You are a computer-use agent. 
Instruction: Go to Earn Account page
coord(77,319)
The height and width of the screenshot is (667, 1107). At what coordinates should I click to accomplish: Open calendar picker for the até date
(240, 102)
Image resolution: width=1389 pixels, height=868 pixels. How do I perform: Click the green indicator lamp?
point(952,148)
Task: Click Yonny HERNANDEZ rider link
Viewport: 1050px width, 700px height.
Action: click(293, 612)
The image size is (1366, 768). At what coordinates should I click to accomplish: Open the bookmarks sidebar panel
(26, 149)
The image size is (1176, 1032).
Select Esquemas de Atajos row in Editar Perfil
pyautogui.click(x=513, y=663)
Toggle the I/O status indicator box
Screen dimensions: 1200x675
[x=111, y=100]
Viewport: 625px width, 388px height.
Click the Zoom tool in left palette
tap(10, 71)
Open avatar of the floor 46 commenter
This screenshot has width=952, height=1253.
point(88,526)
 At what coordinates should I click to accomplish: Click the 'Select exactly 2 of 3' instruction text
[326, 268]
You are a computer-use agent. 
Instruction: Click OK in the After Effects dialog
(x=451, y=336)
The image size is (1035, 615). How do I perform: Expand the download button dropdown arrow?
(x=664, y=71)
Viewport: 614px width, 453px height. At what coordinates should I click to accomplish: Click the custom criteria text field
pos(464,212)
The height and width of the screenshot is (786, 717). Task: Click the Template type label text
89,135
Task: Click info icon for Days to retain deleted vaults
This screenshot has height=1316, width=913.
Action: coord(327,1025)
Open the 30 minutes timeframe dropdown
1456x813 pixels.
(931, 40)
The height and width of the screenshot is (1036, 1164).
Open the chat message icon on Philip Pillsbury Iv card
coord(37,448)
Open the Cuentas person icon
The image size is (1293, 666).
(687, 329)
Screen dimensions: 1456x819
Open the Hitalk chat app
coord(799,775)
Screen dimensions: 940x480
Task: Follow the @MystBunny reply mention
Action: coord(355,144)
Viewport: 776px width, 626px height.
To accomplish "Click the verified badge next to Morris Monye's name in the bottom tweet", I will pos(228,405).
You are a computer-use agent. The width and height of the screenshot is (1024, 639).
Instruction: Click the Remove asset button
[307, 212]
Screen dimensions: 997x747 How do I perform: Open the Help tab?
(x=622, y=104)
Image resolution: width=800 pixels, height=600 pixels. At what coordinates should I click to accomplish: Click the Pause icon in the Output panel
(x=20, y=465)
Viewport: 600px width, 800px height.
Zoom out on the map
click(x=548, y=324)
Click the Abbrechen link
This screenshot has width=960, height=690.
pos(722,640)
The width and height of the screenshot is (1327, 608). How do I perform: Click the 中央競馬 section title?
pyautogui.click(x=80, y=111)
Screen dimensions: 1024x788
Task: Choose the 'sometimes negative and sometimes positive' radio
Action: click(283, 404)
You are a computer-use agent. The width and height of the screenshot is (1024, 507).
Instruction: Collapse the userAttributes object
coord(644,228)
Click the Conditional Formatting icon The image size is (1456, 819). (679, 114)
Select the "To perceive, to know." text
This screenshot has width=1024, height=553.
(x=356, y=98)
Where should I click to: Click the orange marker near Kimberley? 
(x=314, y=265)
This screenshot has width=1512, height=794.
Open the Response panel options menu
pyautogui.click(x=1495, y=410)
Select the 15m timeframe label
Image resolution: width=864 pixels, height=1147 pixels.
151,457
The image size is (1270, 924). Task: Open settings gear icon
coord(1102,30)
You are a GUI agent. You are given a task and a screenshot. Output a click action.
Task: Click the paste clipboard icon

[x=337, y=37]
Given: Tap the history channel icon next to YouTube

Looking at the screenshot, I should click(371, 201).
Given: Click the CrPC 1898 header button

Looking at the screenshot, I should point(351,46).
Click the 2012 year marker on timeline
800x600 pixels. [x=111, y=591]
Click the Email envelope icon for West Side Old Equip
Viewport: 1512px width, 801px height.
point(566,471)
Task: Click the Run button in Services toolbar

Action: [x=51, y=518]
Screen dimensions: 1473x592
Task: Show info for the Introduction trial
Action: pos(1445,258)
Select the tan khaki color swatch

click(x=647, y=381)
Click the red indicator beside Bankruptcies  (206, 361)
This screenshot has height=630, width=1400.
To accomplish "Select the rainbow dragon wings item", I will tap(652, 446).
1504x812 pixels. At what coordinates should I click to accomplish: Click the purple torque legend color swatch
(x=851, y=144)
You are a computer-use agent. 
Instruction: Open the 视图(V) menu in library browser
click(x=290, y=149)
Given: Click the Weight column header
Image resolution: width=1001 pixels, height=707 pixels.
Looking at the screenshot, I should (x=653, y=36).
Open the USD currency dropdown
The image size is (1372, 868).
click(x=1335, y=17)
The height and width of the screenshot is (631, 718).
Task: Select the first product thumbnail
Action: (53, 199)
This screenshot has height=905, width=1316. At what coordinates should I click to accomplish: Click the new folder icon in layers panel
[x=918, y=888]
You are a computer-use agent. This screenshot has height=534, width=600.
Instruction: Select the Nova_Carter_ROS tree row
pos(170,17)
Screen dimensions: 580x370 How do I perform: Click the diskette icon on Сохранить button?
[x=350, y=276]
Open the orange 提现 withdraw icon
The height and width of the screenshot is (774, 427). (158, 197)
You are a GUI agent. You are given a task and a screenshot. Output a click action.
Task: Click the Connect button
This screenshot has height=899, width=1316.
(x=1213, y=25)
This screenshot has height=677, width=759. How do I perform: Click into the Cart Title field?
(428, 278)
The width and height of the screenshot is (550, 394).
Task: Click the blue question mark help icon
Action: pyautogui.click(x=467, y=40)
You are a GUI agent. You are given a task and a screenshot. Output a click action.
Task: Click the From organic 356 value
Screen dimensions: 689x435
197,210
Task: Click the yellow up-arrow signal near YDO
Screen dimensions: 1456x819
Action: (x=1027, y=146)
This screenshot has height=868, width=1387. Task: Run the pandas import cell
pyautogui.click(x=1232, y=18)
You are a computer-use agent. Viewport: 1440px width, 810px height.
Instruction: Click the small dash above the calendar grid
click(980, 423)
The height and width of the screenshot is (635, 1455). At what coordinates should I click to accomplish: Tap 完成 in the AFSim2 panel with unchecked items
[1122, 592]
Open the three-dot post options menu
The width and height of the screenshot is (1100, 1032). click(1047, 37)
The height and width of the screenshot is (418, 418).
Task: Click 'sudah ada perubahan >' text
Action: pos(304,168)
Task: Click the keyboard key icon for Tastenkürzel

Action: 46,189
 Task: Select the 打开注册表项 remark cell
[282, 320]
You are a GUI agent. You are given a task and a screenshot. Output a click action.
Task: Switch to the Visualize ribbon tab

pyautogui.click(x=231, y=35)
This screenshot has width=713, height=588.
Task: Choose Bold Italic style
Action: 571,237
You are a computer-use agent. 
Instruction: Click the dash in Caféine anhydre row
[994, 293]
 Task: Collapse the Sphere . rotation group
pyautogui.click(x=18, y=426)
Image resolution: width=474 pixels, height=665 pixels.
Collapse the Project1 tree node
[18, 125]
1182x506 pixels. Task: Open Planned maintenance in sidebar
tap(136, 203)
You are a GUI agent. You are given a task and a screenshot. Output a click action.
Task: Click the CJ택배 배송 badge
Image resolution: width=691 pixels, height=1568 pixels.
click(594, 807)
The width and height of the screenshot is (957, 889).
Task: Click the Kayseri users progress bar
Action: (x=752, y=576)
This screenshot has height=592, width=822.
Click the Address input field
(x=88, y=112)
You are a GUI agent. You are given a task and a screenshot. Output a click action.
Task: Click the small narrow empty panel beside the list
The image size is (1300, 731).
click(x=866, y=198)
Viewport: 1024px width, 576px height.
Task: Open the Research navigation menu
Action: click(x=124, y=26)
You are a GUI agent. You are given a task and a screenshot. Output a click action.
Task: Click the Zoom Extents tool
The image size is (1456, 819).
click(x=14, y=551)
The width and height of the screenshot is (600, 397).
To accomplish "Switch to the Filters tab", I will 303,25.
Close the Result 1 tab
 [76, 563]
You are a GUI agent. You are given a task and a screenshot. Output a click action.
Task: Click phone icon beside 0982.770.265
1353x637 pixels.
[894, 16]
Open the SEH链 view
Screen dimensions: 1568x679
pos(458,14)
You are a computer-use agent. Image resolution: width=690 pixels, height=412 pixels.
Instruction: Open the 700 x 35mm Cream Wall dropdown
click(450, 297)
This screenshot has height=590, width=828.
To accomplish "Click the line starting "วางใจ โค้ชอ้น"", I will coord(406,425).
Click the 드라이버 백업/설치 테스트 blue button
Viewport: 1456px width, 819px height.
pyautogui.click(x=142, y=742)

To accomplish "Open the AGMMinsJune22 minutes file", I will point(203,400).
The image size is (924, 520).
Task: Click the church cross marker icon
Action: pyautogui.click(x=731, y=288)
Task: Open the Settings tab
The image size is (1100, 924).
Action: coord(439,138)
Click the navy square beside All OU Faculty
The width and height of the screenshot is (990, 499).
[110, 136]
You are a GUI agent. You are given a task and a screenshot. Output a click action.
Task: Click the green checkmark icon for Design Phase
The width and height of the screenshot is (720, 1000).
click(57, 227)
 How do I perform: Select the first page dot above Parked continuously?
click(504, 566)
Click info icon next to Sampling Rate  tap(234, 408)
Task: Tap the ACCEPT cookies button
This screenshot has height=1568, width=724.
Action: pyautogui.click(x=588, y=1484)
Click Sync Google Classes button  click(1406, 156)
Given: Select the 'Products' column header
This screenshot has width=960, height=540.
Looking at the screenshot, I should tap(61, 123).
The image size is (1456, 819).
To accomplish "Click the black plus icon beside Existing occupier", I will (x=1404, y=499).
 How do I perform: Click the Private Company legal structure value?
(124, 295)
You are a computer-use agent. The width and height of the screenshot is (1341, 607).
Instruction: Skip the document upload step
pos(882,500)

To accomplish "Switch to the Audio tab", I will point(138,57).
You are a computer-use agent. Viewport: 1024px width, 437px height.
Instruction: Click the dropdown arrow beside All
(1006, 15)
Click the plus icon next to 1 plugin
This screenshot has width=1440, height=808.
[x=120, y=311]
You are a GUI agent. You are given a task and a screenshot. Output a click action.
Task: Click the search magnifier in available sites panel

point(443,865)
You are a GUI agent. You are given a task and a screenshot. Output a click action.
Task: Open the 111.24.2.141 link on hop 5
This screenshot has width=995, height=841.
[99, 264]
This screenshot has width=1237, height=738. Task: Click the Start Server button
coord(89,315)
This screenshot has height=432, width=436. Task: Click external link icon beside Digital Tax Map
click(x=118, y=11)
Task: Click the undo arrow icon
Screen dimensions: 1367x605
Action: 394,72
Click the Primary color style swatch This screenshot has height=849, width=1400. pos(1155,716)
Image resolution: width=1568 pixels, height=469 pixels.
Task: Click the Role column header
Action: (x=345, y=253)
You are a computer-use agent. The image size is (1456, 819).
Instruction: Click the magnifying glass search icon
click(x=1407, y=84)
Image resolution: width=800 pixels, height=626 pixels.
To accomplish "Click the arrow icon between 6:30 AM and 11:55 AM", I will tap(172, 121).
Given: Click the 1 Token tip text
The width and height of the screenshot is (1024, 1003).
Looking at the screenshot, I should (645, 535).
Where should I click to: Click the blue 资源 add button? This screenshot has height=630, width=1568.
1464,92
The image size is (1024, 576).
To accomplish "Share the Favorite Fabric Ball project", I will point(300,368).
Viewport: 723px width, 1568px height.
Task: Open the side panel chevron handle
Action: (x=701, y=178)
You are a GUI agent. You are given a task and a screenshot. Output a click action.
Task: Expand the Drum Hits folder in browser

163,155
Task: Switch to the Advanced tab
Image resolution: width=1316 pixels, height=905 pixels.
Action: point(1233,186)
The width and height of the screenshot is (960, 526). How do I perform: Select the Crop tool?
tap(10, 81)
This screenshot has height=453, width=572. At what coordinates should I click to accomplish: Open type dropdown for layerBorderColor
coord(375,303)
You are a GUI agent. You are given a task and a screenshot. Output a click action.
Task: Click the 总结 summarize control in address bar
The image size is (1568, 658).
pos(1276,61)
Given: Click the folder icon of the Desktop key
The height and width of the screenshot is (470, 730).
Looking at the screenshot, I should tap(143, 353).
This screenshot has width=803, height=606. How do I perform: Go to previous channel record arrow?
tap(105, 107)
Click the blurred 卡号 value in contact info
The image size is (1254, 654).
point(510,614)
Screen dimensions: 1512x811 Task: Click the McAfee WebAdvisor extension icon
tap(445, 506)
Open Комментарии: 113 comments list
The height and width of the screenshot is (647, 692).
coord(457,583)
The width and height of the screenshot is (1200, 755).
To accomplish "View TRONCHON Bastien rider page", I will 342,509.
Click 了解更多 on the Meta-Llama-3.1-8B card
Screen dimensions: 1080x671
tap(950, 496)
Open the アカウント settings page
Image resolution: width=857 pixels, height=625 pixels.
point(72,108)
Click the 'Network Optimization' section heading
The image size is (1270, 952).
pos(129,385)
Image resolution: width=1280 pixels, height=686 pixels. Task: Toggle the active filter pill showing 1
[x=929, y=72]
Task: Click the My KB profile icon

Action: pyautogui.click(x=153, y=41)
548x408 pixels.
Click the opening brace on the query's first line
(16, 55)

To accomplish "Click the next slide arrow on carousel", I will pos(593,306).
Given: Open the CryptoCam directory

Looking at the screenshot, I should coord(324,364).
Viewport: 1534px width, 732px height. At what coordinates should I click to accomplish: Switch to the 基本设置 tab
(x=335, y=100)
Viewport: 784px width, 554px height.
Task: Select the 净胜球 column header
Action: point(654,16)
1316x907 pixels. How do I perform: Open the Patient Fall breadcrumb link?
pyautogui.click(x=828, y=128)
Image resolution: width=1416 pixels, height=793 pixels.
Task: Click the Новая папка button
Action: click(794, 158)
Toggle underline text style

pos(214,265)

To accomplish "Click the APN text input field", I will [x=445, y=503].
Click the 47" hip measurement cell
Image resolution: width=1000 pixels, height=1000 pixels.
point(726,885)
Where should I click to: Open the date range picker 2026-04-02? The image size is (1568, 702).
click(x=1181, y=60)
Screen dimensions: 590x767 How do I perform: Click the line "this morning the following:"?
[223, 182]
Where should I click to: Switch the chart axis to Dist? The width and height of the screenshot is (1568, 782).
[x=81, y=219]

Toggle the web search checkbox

Written problem -> Reproduce the material from its first line through the line containing "I will pos(228,405).", substituting "screen-navigation agent" for each occurrence of "computer-use agent" and leaving all else unchanged.

Solution to this problem ->
You are a screen-navigation agent. 
Instruction: Go to Earn Account page
coord(77,319)
The height and width of the screenshot is (667, 1107). At what coordinates should I click to accomplish: Open calendar picker for the até date
(240, 102)
Image resolution: width=1389 pixels, height=868 pixels. How do I perform: Click the green indicator lamp?
point(952,148)
Task: Click Yonny HERNANDEZ rider link
Viewport: 1050px width, 700px height.
Action: click(293, 612)
The image size is (1366, 768). At what coordinates should I click to accomplish: Open the bookmarks sidebar panel
(26, 149)
The image size is (1176, 1032).
Select Esquemas de Atajos row in Editar Perfil
pyautogui.click(x=513, y=663)
Toggle the I/O status indicator box
Screen dimensions: 1200x675
[x=111, y=100]
Viewport: 625px width, 388px height.
Click the Zoom tool in left palette
tap(10, 71)
Open avatar of the floor 46 commenter
This screenshot has width=952, height=1253.
point(88,526)
 At what coordinates should I click to accomplish: Click the 'Select exactly 2 of 3' instruction text
[326, 268]
You are a screen-navigation agent. 
Instruction: Click OK in the After Effects dialog
(x=451, y=336)
The image size is (1035, 615). How do I perform: Expand the download button dropdown arrow?
(x=664, y=71)
Viewport: 614px width, 453px height. At what coordinates should I click to accomplish: Click the custom criteria text field
pos(464,212)
The height and width of the screenshot is (786, 717). Task: Click the Template type label text
89,135
Task: Click info icon for Days to retain deleted vaults
This screenshot has height=1316, width=913.
Action: coord(327,1025)
Open the 30 minutes timeframe dropdown
1456x813 pixels.
(931, 40)
The height and width of the screenshot is (1036, 1164).
Open the chat message icon on Philip Pillsbury Iv card
coord(37,448)
Open the Cuentas person icon
The image size is (1293, 666).
(687, 329)
Screen dimensions: 1456x819
Open the Hitalk chat app
coord(799,775)
Screen dimensions: 940x480
Task: Follow the @MystBunny reply mention
Action: coord(355,144)
Viewport: 776px width, 626px height.
To accomplish "Click the verified badge next to Morris Monye's name in the bottom tweet", I will pos(228,405).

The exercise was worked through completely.